◆ Task statement ◆
Say how many lines of the listing below contain "beside", giving the number and nothing else.

◆ Provided records ◆
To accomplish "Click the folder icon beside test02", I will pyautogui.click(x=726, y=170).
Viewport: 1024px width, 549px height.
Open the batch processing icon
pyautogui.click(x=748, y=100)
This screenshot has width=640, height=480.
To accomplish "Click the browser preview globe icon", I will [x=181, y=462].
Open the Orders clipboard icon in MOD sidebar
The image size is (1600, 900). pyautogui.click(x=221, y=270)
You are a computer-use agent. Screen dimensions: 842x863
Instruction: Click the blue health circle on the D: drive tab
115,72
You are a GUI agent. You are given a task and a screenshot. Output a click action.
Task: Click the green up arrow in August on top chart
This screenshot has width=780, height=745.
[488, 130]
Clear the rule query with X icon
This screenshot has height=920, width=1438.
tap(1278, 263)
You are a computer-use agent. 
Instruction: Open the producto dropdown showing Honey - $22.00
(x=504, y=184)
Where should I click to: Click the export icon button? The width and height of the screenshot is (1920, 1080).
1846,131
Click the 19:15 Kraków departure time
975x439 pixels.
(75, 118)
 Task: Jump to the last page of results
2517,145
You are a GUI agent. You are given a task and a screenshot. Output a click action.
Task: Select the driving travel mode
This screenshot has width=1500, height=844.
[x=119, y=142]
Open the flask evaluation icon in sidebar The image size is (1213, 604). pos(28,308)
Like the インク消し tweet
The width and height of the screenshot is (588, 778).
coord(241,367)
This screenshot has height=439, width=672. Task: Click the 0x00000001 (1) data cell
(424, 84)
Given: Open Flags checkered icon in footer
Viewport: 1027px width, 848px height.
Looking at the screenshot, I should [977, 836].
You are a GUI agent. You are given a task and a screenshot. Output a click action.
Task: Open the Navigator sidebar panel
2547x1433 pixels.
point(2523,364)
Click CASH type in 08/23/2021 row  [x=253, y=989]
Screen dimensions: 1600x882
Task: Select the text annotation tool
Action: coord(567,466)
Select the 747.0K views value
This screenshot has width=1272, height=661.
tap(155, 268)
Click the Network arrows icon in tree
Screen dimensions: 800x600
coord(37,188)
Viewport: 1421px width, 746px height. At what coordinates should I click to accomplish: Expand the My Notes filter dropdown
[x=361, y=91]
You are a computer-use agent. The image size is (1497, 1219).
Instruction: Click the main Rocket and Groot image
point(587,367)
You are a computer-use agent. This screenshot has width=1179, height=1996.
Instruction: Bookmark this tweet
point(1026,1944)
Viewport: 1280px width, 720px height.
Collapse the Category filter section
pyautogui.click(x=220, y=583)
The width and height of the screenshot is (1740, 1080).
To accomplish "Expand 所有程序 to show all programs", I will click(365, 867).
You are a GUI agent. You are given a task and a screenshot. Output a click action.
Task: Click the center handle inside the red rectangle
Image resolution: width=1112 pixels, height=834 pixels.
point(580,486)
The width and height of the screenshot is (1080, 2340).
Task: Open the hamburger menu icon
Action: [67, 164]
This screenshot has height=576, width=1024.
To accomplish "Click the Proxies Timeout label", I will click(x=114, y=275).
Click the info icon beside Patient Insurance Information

◆ Completed exercise ◆
2